• _WHAT IS EXPECTED_
Format the lines from the line with "Click the list icon" to the line with "[x=311, y=216]" as a two-column CSV with the headers instruction and answer. Give one row per instruction with its answer, put each field in quotes, and turn line breaks into spaces.

— Start DATA FOR PROCESSING —

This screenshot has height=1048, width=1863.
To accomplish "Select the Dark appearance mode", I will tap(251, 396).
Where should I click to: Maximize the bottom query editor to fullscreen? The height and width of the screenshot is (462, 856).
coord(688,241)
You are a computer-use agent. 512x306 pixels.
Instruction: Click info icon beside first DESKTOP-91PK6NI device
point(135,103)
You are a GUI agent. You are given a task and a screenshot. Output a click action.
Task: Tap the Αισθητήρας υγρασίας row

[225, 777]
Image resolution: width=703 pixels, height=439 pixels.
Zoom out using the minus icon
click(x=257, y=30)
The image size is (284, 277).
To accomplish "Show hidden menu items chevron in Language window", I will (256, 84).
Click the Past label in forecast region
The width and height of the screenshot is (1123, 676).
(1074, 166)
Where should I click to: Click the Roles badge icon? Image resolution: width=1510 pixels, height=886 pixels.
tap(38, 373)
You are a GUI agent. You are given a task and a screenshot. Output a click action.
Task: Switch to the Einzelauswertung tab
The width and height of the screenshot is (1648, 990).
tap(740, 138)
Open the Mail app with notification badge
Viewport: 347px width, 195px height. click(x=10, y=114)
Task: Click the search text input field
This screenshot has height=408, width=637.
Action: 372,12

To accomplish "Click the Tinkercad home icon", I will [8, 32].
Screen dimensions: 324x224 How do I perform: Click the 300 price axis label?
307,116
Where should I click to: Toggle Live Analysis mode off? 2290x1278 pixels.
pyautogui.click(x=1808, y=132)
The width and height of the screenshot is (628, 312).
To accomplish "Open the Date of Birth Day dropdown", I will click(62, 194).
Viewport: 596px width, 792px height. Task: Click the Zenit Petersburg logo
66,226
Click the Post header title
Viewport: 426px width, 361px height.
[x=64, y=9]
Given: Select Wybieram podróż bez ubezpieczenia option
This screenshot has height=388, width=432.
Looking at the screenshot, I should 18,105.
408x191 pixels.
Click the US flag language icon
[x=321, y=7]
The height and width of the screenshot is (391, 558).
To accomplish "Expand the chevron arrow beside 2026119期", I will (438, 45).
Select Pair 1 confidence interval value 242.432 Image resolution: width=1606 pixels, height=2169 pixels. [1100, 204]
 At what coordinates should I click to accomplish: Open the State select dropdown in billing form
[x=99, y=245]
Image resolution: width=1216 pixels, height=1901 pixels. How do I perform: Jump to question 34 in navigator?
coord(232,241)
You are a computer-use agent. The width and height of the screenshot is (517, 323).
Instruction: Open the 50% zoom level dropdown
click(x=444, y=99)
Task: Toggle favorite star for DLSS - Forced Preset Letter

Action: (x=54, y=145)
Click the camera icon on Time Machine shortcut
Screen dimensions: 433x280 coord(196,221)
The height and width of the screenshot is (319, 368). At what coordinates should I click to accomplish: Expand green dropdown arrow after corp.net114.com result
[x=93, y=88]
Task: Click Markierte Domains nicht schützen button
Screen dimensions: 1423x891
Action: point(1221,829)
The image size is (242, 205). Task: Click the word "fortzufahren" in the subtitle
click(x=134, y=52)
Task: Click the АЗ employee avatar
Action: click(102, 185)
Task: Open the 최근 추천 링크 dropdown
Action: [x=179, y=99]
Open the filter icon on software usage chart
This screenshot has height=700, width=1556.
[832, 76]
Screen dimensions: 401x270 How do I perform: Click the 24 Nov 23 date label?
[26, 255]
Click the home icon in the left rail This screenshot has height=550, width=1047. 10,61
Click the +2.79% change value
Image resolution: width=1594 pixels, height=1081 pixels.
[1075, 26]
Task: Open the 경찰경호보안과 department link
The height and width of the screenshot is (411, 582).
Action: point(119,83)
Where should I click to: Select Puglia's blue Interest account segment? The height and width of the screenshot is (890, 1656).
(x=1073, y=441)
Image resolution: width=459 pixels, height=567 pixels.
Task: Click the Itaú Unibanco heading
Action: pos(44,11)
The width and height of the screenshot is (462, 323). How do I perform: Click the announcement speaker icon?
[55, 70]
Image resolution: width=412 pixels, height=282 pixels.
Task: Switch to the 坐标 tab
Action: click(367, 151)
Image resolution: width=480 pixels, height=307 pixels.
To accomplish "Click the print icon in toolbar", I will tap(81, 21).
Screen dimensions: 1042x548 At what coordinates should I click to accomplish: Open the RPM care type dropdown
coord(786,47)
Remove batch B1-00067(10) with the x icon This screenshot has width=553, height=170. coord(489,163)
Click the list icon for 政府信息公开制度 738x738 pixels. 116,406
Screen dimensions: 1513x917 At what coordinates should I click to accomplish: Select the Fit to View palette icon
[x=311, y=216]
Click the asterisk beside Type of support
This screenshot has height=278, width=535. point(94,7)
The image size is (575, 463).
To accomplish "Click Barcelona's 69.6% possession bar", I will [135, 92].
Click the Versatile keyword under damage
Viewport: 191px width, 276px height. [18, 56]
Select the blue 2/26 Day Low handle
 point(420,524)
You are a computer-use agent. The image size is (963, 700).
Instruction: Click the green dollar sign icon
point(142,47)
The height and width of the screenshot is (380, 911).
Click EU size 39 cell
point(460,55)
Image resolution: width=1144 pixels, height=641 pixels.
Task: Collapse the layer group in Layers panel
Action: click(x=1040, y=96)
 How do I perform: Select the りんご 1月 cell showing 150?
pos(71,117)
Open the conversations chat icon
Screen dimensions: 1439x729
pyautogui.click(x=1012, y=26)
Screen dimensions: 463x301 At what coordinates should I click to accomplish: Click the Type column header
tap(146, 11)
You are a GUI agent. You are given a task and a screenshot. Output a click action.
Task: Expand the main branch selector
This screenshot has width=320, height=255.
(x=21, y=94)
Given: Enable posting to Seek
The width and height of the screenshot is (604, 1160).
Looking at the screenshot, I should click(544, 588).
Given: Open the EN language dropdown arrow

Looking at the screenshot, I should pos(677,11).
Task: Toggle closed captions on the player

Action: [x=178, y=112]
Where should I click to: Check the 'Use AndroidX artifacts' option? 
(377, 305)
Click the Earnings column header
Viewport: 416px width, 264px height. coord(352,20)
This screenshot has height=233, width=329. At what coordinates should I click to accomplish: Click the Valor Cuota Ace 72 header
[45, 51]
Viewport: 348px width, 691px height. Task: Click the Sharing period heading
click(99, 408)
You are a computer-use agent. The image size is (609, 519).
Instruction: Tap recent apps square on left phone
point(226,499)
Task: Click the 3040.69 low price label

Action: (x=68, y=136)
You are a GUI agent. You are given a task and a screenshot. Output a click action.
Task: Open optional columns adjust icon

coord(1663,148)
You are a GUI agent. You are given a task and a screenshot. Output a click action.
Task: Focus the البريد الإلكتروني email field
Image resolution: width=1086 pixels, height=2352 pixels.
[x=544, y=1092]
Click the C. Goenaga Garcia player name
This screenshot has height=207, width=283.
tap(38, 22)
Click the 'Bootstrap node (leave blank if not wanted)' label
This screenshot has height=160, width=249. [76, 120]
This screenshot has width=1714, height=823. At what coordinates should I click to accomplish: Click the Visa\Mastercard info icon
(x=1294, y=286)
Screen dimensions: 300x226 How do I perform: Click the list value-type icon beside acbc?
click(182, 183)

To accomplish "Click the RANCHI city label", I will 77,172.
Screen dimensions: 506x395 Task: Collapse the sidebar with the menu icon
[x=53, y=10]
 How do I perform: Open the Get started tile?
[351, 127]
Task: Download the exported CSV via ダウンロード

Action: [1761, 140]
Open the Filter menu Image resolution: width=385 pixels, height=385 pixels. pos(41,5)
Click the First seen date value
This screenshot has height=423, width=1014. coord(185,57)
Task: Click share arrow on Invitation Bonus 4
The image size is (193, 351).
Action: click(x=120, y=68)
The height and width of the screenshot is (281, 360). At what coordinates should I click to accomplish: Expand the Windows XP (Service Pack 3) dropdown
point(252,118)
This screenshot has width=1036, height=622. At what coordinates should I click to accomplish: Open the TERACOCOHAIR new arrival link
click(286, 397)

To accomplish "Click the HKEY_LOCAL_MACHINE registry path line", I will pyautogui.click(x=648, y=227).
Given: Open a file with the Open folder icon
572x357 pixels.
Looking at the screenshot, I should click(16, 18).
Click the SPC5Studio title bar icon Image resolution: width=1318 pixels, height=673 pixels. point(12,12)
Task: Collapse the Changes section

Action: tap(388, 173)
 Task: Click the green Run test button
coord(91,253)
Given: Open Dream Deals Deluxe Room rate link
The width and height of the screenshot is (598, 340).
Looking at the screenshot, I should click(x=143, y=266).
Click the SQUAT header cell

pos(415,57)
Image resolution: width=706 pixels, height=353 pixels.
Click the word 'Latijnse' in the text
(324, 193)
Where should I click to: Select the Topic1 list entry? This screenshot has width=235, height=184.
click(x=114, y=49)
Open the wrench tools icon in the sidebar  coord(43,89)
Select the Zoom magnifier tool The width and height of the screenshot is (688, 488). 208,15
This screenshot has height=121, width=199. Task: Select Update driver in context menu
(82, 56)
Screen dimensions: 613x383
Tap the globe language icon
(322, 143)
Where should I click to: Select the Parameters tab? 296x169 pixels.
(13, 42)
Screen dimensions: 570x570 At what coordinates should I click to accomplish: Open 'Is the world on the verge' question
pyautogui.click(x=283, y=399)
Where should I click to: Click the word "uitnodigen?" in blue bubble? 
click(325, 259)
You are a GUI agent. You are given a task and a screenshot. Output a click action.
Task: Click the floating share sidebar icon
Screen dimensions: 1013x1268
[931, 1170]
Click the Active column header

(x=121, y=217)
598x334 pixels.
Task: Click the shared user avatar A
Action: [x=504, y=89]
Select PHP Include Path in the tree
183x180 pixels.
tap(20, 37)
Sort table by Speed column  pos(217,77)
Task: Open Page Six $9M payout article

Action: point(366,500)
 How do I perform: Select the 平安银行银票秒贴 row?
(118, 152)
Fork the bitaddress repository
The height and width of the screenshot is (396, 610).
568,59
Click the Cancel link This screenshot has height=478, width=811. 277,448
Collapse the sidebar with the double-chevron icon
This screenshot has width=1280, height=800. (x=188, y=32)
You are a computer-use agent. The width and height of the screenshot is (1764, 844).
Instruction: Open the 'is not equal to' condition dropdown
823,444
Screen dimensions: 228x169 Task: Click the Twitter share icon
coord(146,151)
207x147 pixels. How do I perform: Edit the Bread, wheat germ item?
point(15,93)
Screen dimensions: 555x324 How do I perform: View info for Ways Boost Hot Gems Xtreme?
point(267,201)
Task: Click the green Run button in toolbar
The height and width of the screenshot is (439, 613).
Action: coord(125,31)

— End DATA FOR PROCESSING —

• _EXERCISE OUTPUT_
instruction,answer
"Click the list icon for 政府信息公开制度 738x738 pixels.","116,406"
"Screen dimensions: 1513x917 At what coordinates should I click to accomplish: Select the Fit to View palette icon","[x=311, y=216]"